HURRAH! Live music is back. There was tangible hope in the air on this lovely summer evening, as Robert Hollingworth’s crack vocal group I Fagiolini returned to the fray in front of an eager audience (albeit socially distanced and masked), promoted by the University of York.
We must be grateful for the efforts of many musicians who have toiled to stream concerts over the past year. But nothing beats the real thing, for performers and audiences alike.
Hollingworth’s programmes are always imaginative, not to say challenging, and this one was no exception. Au Naturel was inspired by the four-season canvases painted by Pieter Brueghel the Younger in 1624, in which peasants labour outdoors in the foreground and make merry in the mid-ground, against reassuring landscapes.
“The paintings are … a hymn to the majesty of nature in its whole and parts” in the words of Martin Kemp’s programme-note, and a timely reminder that nature needs our co-operation. The programme helpfully reprinted extracts from all four paintings, in full colour.
Autumn kicked off with Leighton’s setting of Hopkins’s God’s Grandeur, which celebrates nature’s powers of recovery after man’s mistreatments. Leighton observes all this, acerbic at first, then gradually gentler: the seven singers, uneven to start, settled into a smooth flow.
Rheinberger’s Evening Song offered soothing compensation. In total contrast was the Monégasque composer Léo Ferré’s scatty Chanson d’Automne, its anarchic fragments fluttering like falling leaves.
Winter was entirely dedicated to Ed Hughes’s Sun, New Moon and Women Shouting, a 10-minute setting of a Tom Lowenstein poem inspired by three dark winters among the Alaskan Inuits. The music, like the poem, does not gloss over the hardships, but finds solace in the moon when the sun fails to appear.

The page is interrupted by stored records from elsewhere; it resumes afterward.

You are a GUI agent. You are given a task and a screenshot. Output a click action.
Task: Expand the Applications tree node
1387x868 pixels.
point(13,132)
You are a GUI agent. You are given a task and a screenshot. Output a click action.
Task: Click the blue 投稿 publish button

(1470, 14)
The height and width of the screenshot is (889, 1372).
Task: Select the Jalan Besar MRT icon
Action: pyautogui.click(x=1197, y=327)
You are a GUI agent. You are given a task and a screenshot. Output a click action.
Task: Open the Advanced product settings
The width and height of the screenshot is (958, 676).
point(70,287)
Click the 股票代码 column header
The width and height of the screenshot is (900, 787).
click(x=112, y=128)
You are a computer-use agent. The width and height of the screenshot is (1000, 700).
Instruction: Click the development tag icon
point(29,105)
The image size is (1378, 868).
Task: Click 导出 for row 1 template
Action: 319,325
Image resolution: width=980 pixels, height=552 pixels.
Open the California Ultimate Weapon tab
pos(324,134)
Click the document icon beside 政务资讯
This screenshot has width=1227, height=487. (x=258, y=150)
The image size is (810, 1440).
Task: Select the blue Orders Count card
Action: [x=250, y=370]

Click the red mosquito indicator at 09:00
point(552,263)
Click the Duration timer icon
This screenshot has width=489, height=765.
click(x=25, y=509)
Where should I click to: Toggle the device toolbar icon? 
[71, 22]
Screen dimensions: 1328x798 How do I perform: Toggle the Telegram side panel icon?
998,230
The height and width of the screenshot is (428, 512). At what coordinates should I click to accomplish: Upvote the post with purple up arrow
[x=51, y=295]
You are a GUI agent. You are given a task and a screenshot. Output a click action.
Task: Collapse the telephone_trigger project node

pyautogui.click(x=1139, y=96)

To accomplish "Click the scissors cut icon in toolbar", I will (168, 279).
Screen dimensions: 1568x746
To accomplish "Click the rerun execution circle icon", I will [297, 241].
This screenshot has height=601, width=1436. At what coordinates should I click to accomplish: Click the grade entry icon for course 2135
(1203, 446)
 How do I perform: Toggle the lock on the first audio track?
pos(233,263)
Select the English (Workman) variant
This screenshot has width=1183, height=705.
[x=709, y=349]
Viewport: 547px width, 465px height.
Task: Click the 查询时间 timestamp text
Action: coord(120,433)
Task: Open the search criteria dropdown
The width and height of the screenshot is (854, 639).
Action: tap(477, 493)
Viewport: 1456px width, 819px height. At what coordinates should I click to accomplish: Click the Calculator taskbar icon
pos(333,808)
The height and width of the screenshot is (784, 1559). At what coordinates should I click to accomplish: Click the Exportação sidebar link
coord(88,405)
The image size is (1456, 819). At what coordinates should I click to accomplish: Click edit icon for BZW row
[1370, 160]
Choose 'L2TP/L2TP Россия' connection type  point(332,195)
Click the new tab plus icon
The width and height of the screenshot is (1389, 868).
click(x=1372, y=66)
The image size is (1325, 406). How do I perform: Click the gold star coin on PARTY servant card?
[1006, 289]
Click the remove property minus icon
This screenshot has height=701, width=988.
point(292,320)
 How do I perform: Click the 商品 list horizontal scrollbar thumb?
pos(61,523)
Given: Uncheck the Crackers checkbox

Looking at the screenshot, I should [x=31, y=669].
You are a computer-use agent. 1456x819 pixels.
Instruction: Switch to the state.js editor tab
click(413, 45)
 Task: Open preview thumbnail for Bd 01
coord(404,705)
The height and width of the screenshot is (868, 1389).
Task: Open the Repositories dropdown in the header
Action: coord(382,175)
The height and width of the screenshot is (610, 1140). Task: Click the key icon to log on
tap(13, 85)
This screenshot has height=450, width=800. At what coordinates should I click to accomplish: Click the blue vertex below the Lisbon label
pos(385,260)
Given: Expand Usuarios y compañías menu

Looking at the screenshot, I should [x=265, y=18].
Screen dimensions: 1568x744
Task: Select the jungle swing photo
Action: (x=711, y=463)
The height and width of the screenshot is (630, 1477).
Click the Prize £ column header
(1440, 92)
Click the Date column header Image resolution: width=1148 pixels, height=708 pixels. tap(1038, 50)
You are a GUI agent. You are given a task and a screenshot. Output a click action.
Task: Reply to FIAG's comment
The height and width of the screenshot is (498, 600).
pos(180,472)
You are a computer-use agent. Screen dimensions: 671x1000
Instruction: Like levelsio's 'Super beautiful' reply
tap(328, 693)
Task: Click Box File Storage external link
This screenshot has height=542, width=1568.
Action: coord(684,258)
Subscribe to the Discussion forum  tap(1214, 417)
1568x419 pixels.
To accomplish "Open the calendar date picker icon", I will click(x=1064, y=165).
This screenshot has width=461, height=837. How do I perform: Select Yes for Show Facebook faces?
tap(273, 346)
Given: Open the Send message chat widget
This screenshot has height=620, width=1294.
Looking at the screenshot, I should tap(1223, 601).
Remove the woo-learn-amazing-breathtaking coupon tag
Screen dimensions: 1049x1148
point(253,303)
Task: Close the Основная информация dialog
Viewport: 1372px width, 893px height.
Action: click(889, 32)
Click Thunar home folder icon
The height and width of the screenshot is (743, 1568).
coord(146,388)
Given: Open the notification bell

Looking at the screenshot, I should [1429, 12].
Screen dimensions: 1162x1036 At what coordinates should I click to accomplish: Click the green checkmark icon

A dialogue between male and female elders leads towards an upbeat ending. The composer was present to receive deserved applause.
The male singers removed their ties for Spring, which opened with sprightly seasonal madrigals by Monteverdi and Claude Le Jeune, the one springy and vivacious, the other more alive to Cupid’s darts among both mankind and animals, with a cheery refrain. Howells’s 1964 setting – his last secular part-song – of Bryan Guinness (2nd Baron Moyne), The summer is coming, beautifully captured the anticipation of springtime in Ireland.
And so to Summer itself, this time with jackets removed. Sumer is icumen in made the perfect start, timeless in its clarity. Schütz’s The heavens declare had terrific rhythmic zest. Janequin’s zany La Chasse was made more hilarious still by vivid gesticulations and a ‘galloping’ tutti, a tour de force to close an exhilarating evening.